Short problem: Copy the data verbatim, beginning at the line containing "Open Users in the Manage menu" and continuing through the line containing "pyautogui.click(x=829, y=390)".

-- Material provided start --

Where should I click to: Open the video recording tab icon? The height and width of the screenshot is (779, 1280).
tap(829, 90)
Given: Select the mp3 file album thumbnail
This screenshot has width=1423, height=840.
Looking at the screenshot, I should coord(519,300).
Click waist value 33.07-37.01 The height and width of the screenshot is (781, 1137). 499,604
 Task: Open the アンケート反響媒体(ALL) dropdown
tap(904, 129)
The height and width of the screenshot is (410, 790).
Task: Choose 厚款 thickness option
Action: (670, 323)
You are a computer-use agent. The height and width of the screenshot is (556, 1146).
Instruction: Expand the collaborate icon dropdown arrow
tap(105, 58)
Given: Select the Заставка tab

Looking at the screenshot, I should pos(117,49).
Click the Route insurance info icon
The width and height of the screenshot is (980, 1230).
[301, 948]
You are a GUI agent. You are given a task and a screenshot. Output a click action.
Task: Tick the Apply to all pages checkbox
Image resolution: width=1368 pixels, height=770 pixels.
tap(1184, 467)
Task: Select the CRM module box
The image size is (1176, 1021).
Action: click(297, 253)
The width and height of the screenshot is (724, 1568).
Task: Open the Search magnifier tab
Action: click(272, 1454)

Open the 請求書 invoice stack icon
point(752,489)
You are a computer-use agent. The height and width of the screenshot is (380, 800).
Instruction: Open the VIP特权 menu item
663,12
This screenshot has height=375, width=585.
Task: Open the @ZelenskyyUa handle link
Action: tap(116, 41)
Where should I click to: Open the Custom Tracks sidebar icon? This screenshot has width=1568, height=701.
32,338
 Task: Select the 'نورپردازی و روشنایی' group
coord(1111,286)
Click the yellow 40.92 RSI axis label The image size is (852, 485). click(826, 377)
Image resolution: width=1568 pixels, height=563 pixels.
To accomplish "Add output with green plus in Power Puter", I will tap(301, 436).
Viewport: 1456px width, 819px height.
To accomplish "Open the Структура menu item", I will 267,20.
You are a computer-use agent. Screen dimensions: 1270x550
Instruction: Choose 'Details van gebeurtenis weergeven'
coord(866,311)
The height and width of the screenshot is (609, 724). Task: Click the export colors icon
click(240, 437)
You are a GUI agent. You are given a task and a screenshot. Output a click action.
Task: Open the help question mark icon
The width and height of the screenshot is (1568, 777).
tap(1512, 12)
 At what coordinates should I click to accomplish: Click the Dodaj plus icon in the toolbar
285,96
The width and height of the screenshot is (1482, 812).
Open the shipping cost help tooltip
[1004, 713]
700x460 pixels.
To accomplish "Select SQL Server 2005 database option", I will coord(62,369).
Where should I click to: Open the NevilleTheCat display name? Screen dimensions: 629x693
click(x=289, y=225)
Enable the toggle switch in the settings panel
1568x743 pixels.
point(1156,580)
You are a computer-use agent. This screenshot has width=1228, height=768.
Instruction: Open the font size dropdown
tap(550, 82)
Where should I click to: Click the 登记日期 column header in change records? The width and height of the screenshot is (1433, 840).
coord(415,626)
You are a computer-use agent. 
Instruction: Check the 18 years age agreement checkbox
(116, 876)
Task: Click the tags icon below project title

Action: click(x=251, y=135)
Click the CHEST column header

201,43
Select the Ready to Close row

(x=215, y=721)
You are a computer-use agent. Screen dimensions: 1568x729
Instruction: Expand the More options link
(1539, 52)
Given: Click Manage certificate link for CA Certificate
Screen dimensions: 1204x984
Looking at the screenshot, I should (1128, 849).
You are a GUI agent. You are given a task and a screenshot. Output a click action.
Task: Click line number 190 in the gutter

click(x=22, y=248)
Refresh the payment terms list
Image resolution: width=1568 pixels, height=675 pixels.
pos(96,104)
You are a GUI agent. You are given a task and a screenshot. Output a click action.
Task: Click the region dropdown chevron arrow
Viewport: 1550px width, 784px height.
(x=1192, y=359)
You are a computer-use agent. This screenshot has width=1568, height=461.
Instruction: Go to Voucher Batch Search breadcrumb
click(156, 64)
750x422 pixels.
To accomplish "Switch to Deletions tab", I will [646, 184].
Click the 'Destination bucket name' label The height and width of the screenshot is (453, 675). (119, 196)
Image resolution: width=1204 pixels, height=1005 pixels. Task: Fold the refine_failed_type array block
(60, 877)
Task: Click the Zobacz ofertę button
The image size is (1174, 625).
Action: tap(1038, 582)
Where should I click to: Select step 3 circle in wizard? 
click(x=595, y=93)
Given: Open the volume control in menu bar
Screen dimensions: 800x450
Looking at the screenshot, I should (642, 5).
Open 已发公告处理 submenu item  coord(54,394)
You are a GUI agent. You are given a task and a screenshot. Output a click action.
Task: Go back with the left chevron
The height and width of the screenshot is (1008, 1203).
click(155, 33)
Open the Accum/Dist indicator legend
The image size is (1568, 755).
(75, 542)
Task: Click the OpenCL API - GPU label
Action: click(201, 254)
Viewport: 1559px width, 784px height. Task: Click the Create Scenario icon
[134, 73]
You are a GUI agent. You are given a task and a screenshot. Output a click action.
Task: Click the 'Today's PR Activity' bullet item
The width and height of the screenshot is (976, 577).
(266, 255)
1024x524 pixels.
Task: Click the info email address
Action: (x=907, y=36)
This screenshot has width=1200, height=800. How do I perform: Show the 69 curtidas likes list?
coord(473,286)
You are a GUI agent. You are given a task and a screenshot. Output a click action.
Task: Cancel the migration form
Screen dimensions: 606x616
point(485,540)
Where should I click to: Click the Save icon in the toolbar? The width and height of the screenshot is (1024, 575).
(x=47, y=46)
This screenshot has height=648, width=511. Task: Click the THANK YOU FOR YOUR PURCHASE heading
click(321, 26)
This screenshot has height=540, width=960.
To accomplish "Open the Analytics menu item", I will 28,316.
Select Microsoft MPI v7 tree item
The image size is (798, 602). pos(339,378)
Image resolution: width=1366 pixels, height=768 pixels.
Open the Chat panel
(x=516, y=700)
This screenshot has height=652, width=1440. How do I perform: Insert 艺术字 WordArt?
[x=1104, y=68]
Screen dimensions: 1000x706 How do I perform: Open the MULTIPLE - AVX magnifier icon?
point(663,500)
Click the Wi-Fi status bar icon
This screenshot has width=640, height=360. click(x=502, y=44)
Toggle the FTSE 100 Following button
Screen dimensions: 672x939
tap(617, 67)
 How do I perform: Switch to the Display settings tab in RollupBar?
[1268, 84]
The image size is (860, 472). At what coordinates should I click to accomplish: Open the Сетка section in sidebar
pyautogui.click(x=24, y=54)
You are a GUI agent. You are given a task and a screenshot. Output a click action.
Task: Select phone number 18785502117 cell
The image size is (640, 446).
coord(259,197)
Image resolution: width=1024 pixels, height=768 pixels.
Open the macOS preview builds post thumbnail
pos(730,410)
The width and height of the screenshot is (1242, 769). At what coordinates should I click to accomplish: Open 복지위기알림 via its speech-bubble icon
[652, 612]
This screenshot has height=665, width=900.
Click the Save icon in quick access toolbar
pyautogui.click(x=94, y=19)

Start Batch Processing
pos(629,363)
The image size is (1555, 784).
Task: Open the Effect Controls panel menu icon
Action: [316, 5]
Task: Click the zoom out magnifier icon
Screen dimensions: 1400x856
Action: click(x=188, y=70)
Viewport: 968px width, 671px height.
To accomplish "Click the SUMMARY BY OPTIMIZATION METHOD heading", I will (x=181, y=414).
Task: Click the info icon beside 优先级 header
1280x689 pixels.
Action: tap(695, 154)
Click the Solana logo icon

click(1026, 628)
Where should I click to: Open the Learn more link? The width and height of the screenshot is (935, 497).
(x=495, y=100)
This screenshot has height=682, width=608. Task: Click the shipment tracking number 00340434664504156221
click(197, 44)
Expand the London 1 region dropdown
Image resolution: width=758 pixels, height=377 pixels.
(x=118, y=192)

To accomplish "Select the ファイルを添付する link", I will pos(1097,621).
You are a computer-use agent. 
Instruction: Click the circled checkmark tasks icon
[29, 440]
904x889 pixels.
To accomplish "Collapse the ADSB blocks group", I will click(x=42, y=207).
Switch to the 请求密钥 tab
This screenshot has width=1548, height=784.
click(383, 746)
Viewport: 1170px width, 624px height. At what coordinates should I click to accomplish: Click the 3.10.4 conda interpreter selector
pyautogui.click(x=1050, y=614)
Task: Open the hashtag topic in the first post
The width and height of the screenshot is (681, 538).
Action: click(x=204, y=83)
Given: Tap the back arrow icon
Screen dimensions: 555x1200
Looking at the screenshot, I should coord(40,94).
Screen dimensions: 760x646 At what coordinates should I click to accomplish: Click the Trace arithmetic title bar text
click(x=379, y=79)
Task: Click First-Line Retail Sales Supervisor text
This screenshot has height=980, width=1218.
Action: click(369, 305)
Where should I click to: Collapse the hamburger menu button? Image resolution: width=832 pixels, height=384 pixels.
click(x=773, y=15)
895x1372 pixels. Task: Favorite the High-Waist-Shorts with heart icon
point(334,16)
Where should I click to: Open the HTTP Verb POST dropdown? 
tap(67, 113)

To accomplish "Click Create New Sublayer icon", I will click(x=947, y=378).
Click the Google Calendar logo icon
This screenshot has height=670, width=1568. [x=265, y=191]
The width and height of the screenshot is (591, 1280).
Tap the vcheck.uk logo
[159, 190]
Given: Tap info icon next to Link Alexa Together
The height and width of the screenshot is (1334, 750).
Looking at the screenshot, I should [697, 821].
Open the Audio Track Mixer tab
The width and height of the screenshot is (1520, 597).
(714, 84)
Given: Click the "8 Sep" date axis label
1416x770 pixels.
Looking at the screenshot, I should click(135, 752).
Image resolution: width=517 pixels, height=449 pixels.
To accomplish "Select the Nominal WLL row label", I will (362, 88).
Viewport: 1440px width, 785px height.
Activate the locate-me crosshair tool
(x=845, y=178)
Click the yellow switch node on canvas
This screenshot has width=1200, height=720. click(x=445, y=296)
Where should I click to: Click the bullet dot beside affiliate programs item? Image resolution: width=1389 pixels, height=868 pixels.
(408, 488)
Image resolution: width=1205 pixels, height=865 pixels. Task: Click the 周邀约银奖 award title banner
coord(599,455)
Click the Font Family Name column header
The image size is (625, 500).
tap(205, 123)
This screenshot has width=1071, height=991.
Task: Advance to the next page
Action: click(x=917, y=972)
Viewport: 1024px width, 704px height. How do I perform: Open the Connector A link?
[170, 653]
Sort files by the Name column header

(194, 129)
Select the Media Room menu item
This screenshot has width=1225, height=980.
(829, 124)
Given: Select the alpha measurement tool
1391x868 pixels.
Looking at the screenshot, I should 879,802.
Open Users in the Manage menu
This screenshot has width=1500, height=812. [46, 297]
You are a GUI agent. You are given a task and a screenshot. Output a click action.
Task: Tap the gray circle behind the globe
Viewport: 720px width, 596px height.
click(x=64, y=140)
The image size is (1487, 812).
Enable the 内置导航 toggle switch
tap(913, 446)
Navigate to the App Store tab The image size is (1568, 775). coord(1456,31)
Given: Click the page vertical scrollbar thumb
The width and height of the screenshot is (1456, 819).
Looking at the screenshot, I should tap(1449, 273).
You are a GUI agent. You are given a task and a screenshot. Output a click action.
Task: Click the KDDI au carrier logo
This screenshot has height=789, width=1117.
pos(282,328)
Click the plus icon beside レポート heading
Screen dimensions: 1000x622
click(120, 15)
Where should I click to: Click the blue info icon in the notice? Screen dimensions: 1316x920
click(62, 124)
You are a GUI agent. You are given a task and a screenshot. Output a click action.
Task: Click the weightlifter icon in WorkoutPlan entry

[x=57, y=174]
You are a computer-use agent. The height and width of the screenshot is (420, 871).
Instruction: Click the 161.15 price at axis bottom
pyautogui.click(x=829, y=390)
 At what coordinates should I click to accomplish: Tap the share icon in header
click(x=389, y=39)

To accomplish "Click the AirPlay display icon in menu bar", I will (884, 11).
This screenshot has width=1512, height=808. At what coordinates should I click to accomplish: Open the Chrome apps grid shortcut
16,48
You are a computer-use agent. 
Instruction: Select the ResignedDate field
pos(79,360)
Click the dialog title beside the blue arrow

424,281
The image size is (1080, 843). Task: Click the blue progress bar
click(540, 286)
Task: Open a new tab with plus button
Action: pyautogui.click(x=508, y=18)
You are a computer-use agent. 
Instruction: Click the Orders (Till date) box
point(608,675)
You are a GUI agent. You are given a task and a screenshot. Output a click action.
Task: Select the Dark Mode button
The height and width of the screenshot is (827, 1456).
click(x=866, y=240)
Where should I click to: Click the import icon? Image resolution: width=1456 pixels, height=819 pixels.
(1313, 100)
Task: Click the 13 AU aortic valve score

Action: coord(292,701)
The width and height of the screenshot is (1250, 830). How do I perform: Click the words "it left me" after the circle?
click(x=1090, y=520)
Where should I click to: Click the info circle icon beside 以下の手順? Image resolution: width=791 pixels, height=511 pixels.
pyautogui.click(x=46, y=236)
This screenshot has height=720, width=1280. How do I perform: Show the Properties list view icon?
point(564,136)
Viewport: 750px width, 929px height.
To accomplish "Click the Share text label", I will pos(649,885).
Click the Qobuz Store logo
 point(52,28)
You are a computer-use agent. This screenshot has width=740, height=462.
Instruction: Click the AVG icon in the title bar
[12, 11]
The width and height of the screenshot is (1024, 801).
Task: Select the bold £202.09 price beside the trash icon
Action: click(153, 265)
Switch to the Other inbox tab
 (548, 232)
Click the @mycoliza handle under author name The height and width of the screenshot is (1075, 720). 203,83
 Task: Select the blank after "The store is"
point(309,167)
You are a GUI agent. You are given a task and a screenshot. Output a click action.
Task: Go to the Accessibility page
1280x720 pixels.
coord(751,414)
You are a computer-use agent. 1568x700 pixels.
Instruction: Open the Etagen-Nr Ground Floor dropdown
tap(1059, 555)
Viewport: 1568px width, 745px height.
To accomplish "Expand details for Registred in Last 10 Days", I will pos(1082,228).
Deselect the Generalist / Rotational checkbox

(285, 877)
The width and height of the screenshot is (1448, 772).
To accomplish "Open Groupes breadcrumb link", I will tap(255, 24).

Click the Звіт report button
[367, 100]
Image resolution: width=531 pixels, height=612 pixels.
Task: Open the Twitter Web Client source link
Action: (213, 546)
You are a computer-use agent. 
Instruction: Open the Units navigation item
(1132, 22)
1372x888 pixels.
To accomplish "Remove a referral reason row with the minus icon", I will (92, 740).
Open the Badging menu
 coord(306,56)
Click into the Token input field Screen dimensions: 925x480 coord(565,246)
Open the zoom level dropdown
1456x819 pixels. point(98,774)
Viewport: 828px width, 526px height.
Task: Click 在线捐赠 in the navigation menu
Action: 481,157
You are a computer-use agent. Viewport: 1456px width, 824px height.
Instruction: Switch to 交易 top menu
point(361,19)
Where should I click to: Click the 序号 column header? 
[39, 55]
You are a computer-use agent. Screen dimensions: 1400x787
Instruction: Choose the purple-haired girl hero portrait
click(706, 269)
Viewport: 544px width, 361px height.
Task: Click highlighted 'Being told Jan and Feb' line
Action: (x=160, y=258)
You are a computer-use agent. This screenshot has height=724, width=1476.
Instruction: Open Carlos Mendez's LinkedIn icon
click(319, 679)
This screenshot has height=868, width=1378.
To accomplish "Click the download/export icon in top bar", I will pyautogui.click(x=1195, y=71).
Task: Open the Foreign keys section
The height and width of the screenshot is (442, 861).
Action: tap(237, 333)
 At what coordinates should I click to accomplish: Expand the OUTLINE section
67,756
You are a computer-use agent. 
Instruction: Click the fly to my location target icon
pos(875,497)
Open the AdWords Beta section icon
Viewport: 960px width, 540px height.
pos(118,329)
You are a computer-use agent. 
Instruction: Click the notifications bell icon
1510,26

-- Material provided end --

Exercise answer:
Open Users in the Manage menu
This screenshot has width=1500, height=812. [46, 297]
You are a GUI agent. You are given a task and a screenshot. Output a click action.
Task: Tap the gray circle behind the globe
Viewport: 720px width, 596px height.
click(x=64, y=140)
The image size is (1487, 812).
Enable the 内置导航 toggle switch
tap(913, 446)
Navigate to the App Store tab The image size is (1568, 775). coord(1456,31)
Given: Click the page vertical scrollbar thumb
The width and height of the screenshot is (1456, 819).
Looking at the screenshot, I should tap(1449, 273).
You are a GUI agent. You are given a task and a screenshot. Output a click action.
Task: Click the KDDI au carrier logo
This screenshot has height=789, width=1117.
pos(282,328)
Click the plus icon beside レポート heading
Screen dimensions: 1000x622
click(120, 15)
Where should I click to: Click the blue info icon in the notice? Screen dimensions: 1316x920
click(62, 124)
You are a GUI agent. You are given a task and a screenshot. Output a click action.
Task: Click the weightlifter icon in WorkoutPlan entry

[x=57, y=174]
You are a computer-use agent. The height and width of the screenshot is (420, 871).
Instruction: Click the 161.15 price at axis bottom
pyautogui.click(x=829, y=390)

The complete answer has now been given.